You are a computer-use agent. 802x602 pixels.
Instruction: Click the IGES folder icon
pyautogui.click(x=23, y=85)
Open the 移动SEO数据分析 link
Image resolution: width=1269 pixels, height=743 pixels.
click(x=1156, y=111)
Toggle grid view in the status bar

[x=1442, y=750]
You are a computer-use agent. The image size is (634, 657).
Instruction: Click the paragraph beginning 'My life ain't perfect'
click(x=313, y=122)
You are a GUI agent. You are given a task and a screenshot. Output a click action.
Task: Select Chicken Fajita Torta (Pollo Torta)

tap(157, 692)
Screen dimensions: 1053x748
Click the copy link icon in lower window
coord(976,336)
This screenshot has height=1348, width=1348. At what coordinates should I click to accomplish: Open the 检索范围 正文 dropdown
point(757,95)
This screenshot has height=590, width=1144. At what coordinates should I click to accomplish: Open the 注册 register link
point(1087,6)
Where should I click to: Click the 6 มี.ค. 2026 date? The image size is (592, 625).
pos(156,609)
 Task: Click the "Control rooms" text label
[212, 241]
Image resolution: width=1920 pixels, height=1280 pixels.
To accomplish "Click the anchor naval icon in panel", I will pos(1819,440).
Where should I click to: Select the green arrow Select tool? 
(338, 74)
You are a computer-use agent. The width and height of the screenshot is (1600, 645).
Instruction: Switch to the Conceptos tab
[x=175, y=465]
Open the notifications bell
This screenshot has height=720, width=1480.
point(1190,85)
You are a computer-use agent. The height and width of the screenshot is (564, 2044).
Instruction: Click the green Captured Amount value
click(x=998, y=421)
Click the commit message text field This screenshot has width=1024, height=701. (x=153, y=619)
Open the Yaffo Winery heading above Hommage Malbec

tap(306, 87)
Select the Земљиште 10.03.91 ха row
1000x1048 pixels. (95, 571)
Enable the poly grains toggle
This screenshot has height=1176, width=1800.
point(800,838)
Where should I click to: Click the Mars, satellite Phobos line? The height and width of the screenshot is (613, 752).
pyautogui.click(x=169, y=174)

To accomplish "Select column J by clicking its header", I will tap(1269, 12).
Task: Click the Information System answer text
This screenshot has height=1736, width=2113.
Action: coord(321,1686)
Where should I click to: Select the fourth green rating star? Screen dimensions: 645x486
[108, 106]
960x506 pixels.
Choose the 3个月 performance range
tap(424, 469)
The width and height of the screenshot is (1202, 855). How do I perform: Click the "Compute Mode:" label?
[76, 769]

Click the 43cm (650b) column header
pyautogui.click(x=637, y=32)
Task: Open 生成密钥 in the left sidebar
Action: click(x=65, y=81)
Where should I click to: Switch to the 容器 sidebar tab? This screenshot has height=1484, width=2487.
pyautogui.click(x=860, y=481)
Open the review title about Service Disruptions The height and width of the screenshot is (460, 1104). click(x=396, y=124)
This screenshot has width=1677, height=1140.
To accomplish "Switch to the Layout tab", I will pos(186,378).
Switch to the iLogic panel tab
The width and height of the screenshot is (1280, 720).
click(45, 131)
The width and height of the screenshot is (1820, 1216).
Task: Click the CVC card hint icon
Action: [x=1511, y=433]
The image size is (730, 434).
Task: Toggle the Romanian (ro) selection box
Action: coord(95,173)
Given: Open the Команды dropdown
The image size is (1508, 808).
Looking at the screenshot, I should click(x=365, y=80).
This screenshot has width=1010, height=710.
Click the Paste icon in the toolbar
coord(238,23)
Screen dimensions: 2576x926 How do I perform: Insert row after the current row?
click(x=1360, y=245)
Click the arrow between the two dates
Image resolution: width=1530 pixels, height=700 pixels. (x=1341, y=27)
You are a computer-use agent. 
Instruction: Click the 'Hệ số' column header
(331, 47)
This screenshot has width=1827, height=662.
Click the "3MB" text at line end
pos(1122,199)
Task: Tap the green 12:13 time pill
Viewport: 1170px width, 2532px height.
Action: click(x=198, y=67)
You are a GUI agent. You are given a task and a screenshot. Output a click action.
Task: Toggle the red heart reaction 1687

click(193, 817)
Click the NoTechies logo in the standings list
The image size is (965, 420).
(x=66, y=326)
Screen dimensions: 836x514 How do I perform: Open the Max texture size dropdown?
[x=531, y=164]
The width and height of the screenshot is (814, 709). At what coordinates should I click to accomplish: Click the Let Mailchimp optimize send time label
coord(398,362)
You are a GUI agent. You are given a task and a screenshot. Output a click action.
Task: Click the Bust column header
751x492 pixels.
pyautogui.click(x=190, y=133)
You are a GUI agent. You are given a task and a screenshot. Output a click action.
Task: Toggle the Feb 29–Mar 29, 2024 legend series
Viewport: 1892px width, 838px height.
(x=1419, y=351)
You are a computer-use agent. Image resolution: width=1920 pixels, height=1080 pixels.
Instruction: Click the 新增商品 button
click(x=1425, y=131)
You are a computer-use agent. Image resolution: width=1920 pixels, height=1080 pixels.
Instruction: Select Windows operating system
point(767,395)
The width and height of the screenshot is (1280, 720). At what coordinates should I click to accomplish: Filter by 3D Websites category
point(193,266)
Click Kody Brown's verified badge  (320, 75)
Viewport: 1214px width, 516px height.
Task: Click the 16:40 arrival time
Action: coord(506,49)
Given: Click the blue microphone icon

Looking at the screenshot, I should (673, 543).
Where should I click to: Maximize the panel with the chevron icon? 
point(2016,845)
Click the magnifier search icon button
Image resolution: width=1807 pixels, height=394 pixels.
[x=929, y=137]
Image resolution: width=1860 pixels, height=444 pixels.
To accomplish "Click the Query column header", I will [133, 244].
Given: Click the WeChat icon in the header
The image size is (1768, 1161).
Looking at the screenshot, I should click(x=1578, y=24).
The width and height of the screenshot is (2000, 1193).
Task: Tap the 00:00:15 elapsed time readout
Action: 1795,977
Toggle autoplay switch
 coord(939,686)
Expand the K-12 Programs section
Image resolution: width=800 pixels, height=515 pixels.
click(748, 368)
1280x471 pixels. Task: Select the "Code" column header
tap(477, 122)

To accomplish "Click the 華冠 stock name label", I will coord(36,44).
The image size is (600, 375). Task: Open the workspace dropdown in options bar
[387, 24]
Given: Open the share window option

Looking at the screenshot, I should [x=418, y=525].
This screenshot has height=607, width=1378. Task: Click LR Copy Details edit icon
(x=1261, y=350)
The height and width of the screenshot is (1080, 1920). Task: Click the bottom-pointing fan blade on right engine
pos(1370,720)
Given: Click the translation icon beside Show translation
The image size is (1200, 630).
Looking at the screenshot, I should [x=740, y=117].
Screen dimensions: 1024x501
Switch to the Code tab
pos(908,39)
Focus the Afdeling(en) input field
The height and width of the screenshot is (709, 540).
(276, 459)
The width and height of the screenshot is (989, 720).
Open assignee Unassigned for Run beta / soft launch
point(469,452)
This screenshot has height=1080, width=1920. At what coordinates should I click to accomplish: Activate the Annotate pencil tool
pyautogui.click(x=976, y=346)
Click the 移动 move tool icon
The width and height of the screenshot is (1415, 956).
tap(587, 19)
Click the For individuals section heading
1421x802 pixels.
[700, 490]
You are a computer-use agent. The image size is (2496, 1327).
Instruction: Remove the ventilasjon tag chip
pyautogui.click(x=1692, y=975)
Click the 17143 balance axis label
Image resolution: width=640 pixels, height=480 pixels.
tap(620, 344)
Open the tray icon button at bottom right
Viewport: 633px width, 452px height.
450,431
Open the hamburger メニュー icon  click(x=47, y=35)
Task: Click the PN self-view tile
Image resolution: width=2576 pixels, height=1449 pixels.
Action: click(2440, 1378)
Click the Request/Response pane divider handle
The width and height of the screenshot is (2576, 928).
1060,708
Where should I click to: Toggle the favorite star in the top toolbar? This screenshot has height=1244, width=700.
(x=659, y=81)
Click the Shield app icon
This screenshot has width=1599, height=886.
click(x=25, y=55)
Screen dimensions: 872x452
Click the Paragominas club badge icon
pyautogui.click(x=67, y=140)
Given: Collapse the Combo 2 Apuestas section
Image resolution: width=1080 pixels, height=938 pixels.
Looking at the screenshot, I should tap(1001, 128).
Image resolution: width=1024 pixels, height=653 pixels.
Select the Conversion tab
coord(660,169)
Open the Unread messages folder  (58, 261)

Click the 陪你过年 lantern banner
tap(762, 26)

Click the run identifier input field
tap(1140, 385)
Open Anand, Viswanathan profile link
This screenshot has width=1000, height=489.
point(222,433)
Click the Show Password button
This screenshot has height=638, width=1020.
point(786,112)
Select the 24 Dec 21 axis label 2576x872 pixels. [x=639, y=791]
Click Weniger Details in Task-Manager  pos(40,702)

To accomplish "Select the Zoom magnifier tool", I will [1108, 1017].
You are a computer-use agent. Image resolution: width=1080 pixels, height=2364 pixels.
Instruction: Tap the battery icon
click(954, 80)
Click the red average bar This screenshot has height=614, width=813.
★ ★ ★
## [SHORT PROBLEM]
Convert the data starting at the line that contains "This screenshot has height=1348, width=1348." and ending at the line that contains "pos(156,609)" into a JSON list of strings, one string per line, leaving out blank lines.

## [EXERCISE RESPONSE]
[
  "This screenshot has height=1348, width=1348. At what coordinates should I click to accomplish: Open the 检索范围 正文 dropdown",
  "point(757,95)",
  "This screenshot has height=590, width=1144. At what coordinates should I click to accomplish: Open the 注册 register link",
  "point(1087,6)",
  "Where should I click to: Click the 6 มี.ค. 2026 date? The image size is (592, 625).",
  "pos(156,609)"
]